E depois da também bela “Som do mar”, o disco termina com a épica “Rádio espírito”, que deu origem ao nome da banda. Aqui o tema do amadurecimento fica bem claro nos versos

“Quero ser mais nada
demasia é frustração
me despertando de sonhos
a idade toca toda manhã

horizonte claro
posso antever o fim
que massada é essa
o silêncio em que consentes
mente pra mim

já perdi a vontade de não saber porque brigar
e a esportiva de cair, sorrir e levantar
uma razão pra eu ficar só é mendigar um tempo a mais
e assim vou doendo”

ele sabe que está envelhecendo, que o tempo passa cada vez mais rápido; mas não sabe se terá forças pra começar de novo, continuar, ou pra mudar, ou pra voltar atrás.

“Tantos ofícios me encantavam
rigor em dispersão
se escolhas eram por capricho
agora não me tocam outra opção
e hoje eu sinto dor nas costas
me restou uma paixão”

enfim, um disco que pra mim tá entre os cinco mais nacionais de 2009. e que eu sinto, vai me acompanhar por um bom tempo. Porque fala coisas que eu mesmo gostaria de ter escrito, que me sinto absolutamente identificado. E que me dá vontade de novo de ouvir e de fazer música. Como aqueles discos que mais me apaixonaram na vida. Um daqueles discos de cabeceira, para embalar aqueles dias tortos em que tudo o que você precisa é uma boa canção.
Que bom Radiare, seja bem vinda. E vida longa a essas e outras canções que vocês possam nos brindar. Porque vale a pena sim, apesar de tudo.

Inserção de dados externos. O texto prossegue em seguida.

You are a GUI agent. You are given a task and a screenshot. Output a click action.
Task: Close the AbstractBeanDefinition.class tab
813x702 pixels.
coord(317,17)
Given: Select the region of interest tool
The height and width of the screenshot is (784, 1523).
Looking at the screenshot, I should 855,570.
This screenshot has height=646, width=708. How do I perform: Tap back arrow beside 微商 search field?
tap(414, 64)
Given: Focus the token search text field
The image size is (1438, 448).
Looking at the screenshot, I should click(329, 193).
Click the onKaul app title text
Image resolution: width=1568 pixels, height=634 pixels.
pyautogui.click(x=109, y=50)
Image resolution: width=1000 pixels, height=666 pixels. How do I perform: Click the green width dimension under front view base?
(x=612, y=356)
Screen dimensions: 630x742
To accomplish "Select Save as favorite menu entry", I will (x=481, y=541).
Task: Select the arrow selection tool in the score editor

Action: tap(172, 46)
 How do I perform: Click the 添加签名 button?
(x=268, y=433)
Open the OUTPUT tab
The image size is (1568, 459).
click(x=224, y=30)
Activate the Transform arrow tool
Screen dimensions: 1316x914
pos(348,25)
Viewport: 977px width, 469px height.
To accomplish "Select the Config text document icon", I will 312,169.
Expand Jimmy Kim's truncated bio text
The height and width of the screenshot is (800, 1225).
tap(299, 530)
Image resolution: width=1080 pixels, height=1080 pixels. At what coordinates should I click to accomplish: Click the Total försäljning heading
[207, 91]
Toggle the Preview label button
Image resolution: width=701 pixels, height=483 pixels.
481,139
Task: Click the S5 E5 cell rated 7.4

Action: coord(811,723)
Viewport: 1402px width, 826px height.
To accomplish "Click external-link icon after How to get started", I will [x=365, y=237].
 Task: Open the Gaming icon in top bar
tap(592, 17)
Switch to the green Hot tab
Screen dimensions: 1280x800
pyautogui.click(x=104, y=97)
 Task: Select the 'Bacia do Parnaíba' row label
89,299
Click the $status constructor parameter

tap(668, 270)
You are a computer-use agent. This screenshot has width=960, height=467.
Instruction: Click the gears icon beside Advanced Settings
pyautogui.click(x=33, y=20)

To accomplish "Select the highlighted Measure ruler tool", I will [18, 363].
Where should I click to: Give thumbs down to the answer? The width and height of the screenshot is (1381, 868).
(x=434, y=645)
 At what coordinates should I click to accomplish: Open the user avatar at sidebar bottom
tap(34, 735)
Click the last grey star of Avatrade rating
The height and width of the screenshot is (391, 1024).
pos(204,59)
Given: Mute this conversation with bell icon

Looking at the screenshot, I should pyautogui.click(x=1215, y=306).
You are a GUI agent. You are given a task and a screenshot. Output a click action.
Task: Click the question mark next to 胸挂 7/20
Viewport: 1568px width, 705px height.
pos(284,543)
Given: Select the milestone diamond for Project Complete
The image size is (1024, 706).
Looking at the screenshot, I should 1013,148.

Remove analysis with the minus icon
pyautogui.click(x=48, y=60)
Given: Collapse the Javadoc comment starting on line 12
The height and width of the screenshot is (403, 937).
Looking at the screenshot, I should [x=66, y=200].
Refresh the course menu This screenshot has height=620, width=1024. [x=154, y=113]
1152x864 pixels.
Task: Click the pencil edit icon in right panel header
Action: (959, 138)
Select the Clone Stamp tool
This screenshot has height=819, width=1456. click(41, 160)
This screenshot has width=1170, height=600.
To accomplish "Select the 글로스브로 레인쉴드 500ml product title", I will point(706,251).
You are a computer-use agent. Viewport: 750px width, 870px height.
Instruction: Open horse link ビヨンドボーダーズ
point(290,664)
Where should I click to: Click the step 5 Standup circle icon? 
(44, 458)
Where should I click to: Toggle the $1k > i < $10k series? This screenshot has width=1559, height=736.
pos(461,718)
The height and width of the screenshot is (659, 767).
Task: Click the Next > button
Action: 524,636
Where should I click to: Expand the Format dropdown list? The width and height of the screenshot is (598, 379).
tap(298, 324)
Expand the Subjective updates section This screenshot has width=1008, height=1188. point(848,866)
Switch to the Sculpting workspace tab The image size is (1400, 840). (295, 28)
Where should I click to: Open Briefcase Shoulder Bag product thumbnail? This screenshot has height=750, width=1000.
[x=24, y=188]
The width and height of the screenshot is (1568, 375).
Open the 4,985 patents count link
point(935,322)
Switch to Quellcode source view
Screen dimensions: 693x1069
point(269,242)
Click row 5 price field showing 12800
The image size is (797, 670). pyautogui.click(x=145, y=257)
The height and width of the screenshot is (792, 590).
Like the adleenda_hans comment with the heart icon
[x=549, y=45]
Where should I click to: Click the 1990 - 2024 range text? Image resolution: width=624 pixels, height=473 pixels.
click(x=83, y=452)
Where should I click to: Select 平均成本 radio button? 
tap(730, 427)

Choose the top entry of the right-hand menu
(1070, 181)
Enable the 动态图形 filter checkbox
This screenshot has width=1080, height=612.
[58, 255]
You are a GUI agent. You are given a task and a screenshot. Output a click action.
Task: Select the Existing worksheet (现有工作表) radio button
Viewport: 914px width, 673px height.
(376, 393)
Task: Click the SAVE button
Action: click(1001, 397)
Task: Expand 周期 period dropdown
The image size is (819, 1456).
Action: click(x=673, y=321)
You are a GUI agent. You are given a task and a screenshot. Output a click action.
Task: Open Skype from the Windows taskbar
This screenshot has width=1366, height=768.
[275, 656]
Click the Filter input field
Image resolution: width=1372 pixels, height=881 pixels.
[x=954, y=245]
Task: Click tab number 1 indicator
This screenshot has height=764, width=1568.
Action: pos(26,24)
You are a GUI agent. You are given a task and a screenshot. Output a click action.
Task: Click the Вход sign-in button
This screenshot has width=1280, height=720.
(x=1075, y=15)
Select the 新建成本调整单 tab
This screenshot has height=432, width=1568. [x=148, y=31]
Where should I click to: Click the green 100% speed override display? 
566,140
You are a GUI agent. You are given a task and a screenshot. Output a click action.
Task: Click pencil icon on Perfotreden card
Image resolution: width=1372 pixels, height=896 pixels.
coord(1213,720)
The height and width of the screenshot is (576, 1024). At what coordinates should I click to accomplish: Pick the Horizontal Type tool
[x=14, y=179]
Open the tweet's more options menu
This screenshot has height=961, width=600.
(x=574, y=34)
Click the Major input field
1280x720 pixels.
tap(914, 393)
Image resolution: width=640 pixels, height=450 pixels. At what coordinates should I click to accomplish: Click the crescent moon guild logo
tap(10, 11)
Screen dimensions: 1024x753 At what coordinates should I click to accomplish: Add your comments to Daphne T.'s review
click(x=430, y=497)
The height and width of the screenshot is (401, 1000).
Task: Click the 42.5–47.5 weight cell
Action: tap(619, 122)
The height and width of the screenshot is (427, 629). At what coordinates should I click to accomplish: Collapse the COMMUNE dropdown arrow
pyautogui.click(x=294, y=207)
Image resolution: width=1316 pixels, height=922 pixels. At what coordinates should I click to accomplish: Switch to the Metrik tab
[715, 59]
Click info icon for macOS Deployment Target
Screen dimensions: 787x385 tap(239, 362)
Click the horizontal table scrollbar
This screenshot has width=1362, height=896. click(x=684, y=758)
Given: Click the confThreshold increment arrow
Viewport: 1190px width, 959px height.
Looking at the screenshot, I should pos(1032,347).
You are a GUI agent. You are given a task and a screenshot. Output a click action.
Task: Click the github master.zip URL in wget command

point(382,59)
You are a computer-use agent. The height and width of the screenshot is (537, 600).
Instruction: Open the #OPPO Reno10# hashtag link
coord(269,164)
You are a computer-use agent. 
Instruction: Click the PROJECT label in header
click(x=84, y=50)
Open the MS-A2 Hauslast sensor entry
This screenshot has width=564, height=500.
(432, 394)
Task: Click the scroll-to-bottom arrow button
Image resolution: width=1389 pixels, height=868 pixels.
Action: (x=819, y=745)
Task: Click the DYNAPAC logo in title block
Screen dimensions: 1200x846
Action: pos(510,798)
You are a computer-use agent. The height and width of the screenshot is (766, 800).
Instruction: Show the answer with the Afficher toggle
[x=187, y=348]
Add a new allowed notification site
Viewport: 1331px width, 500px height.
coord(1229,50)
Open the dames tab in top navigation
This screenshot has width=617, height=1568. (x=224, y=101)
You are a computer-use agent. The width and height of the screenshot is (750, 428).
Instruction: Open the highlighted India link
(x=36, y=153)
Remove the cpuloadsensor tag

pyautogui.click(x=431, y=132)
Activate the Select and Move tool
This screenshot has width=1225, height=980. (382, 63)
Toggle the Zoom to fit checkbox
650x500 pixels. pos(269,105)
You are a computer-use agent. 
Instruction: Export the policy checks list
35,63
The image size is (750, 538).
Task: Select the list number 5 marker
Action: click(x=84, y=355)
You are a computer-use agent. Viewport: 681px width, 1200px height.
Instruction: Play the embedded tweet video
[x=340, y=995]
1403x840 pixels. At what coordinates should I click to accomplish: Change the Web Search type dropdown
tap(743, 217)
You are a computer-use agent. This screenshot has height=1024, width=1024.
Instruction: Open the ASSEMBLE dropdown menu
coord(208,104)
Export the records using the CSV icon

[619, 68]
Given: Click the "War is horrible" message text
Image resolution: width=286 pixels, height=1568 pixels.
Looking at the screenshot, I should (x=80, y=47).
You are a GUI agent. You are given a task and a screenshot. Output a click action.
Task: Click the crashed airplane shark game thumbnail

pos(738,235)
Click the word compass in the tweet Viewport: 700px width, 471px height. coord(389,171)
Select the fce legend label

Porque ainda temos um coração, e enquanto ele bater, algo haverá de viver.

ouça: http://www.myspace.com/radiare
baixe: Radiare na Trama

P.S. : com exceção de “Não lembrei de mim”, que achei a letra na internet, as outras tirei tudo de ouvido, portanto, podem e devem conter muitos erros de transcrição, todos minha culpa, whatever.

Respostas de 2

  1. ou também quero um lugar onde eu possa atrasar… e o que eu acho desse mesmo disco, amanhã, na Piracema. e nas cenas dos próximos capítulos, quando eu voltar de férias entrevista com um dos
    rapazes que fazem isso com a gente.

  2. orra fazia tempo que eu nao via um texto assim sobre um disco. massa! o astromato era uma banda foda, tocamos umas duas vezes com eles – com formaçoes diferentes até – eu tenho uma fita cassete deles – ou tinha , sei lá.. preciso procurar. vou dar uma ouvida no radiare, que pelo jeito é coisa fina. abs.